■ **PROBLEM DESCRIPTION**
Lines of the material that include the string "computer" should be returned.
※
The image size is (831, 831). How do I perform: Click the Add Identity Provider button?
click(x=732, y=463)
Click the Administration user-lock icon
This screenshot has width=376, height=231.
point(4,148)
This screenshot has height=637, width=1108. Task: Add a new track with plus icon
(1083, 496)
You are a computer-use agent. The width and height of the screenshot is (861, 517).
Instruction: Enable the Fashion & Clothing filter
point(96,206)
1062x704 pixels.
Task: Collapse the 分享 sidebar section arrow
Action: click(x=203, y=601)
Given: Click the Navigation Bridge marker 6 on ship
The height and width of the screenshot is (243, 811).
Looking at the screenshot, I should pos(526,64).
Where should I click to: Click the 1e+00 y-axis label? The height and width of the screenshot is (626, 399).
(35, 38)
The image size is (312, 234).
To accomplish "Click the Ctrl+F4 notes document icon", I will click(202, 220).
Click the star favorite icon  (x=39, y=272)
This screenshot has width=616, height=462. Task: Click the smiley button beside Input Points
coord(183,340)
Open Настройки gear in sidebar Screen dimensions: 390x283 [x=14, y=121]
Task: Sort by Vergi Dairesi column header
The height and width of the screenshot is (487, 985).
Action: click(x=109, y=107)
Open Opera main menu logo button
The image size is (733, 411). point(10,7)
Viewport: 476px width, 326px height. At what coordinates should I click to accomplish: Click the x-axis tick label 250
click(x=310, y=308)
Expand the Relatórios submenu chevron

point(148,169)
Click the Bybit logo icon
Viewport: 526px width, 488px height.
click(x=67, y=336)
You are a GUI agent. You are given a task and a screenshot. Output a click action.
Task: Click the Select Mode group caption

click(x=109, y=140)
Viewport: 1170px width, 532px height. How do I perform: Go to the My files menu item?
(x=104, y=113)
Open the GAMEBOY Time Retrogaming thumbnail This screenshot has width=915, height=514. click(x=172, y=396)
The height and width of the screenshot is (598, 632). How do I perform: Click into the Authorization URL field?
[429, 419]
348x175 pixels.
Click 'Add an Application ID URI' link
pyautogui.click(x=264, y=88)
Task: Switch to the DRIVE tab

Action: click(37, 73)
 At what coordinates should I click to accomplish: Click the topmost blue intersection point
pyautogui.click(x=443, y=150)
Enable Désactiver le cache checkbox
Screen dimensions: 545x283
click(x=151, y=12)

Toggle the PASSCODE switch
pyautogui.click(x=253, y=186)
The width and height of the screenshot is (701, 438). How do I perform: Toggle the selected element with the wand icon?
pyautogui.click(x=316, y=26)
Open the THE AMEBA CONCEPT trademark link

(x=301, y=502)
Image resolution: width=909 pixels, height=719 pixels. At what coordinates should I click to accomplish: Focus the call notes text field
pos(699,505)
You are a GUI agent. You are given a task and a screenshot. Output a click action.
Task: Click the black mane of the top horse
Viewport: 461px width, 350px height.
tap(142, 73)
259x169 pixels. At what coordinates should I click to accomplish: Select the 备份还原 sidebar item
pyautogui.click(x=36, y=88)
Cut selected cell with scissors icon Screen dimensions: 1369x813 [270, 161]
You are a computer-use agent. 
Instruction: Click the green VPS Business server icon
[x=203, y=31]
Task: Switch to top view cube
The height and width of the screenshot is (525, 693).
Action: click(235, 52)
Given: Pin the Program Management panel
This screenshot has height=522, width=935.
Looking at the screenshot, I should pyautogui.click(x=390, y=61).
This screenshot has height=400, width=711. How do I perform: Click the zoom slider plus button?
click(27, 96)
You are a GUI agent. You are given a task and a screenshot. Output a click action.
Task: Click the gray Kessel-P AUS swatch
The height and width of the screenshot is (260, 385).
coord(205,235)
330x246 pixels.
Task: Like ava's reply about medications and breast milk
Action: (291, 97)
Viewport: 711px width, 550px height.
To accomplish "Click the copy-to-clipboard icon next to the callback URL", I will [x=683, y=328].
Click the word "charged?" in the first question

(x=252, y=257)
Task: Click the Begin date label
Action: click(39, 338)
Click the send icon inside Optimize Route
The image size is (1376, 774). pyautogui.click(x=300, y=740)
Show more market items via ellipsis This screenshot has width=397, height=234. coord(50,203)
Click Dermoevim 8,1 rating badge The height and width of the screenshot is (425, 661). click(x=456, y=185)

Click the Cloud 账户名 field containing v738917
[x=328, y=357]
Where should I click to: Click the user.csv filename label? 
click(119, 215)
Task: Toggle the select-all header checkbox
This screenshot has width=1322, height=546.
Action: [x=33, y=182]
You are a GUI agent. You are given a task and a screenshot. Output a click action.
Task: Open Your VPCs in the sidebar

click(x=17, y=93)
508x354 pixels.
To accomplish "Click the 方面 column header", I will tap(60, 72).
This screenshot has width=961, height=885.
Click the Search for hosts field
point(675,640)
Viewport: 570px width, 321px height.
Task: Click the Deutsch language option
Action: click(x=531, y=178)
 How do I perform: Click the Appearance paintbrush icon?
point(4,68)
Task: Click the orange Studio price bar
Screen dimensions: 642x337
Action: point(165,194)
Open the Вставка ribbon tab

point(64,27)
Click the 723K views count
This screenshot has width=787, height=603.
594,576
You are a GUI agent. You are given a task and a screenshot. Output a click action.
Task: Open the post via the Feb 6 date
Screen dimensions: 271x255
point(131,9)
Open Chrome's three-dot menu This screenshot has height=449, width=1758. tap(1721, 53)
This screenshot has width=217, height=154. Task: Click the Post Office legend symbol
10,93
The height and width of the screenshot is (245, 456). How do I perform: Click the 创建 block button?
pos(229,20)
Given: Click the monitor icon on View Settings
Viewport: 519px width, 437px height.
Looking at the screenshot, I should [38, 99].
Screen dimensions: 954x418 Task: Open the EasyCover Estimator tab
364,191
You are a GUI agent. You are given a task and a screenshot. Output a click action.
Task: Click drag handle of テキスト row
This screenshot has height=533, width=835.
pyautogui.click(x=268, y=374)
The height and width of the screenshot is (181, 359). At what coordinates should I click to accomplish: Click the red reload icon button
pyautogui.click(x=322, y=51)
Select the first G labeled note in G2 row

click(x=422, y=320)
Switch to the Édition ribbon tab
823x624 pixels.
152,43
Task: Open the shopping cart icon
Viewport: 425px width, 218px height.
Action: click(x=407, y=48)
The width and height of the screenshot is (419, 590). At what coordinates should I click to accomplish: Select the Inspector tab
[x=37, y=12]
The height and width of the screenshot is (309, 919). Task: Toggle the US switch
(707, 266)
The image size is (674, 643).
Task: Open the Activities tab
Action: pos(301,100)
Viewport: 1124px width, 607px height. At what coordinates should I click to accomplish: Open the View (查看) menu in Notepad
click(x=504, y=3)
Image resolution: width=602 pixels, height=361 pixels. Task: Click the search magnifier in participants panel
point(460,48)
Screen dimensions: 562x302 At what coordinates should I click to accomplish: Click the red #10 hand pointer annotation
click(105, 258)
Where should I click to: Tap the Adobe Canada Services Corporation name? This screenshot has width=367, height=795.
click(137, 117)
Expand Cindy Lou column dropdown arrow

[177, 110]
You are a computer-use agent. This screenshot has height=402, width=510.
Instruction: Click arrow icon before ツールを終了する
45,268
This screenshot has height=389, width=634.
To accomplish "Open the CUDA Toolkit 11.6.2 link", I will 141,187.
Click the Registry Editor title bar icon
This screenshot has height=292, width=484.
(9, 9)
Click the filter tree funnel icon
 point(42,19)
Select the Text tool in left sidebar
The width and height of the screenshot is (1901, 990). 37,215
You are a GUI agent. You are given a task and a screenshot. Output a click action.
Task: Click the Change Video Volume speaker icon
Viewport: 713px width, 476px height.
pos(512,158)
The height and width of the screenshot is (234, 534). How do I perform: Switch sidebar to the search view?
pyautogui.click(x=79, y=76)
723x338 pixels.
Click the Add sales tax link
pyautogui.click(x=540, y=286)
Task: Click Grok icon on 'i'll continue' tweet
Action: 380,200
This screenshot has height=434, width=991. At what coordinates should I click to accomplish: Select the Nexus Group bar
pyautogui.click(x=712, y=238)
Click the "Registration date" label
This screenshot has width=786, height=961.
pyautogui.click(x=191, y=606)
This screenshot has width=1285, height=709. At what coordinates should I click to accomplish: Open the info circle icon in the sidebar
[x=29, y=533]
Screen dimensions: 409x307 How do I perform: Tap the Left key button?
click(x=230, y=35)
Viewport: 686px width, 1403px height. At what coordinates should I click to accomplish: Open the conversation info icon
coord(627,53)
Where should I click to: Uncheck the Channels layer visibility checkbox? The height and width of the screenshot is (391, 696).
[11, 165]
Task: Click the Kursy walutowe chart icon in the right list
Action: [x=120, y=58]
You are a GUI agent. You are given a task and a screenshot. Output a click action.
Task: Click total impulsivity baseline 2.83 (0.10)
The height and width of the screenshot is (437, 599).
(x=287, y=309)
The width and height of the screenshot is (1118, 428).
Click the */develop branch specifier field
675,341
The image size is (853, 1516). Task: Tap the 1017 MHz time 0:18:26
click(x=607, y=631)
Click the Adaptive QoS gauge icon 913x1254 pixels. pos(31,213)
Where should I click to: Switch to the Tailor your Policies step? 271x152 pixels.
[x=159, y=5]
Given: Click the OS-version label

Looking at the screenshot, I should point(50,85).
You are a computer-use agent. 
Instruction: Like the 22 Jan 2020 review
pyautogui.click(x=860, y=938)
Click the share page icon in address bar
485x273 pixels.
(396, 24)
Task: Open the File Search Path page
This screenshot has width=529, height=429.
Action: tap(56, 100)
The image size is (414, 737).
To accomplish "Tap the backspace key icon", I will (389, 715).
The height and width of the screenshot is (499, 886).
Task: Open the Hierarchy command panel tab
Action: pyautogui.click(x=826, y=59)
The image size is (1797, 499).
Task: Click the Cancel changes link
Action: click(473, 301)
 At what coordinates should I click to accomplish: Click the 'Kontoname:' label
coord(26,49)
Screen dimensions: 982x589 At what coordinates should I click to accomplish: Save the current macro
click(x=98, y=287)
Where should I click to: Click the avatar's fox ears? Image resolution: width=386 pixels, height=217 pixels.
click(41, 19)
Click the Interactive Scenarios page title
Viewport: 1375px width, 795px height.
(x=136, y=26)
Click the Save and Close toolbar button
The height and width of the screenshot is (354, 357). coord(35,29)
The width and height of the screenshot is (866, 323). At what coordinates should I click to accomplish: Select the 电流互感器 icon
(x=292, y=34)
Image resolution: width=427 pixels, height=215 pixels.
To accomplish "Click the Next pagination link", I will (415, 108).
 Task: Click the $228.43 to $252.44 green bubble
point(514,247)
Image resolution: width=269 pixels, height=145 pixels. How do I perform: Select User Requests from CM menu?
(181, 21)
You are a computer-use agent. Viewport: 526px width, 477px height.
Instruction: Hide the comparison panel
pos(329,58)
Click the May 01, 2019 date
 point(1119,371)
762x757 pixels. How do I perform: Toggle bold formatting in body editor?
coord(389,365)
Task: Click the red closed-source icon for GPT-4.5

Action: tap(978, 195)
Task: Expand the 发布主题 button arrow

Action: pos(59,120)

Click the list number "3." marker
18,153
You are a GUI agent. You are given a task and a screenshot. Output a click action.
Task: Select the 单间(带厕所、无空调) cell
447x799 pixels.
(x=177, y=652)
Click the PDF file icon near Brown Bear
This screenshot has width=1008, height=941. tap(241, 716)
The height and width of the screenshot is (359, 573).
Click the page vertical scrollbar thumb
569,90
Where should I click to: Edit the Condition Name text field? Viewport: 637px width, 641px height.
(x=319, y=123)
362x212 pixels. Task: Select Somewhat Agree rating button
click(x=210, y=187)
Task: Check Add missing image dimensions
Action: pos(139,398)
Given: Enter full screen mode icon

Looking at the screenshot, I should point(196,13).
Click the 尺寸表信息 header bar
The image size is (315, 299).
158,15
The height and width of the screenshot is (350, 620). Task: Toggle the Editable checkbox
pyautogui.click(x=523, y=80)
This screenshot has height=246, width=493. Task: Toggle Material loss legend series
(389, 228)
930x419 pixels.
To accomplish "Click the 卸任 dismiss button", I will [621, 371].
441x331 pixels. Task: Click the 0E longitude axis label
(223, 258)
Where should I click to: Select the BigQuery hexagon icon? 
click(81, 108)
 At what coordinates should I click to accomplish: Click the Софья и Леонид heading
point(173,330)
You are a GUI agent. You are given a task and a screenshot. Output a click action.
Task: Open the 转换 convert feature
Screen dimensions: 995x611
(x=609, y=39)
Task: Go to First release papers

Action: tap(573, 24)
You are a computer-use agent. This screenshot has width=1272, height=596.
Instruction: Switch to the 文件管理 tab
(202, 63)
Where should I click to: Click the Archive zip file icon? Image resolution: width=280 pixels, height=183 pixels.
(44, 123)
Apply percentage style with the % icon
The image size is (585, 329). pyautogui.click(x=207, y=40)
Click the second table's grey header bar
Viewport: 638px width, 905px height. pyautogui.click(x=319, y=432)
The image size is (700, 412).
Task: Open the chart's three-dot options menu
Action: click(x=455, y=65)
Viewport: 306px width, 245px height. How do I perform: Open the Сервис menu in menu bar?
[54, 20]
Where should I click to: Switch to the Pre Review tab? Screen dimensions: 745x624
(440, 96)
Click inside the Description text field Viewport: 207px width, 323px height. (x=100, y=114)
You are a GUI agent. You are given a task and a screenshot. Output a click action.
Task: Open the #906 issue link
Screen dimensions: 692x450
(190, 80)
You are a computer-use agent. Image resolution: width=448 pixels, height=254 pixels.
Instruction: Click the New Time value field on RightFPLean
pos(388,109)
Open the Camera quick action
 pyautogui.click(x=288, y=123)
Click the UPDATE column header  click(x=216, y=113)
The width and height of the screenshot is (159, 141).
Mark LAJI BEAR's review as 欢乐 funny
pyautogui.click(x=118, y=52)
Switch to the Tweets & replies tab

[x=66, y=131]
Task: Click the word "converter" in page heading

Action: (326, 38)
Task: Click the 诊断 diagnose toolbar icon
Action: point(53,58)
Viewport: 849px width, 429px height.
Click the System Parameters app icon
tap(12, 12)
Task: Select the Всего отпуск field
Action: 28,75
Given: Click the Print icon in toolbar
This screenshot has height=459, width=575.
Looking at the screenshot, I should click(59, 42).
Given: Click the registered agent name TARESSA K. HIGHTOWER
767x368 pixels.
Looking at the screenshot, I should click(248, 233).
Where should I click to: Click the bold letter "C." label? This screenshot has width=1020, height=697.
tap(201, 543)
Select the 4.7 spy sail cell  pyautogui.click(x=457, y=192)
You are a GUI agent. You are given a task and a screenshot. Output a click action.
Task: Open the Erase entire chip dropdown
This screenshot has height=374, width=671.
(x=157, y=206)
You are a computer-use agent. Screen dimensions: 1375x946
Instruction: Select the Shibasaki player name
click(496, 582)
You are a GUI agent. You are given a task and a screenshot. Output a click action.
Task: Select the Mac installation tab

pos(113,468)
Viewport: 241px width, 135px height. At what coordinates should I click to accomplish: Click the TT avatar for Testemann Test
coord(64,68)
※
■ **OUTPUT**
You are a computer-use agent. The width and height of the screenshot is (861, 517).
You are a computer-use agent. 
You are a computer-use agent. This screenshot has height=402, width=510.
You are a computer-use agent. 
You are a computer-use agent. Viewport: 526px width, 477px height.
You are a computer-use agent. This screenshot has width=1272, height=596.
You are a computer-use agent. Image resolution: width=448 pixels, height=254 pixels.
You are a computer-use agent. Screen dimensions: 1375x946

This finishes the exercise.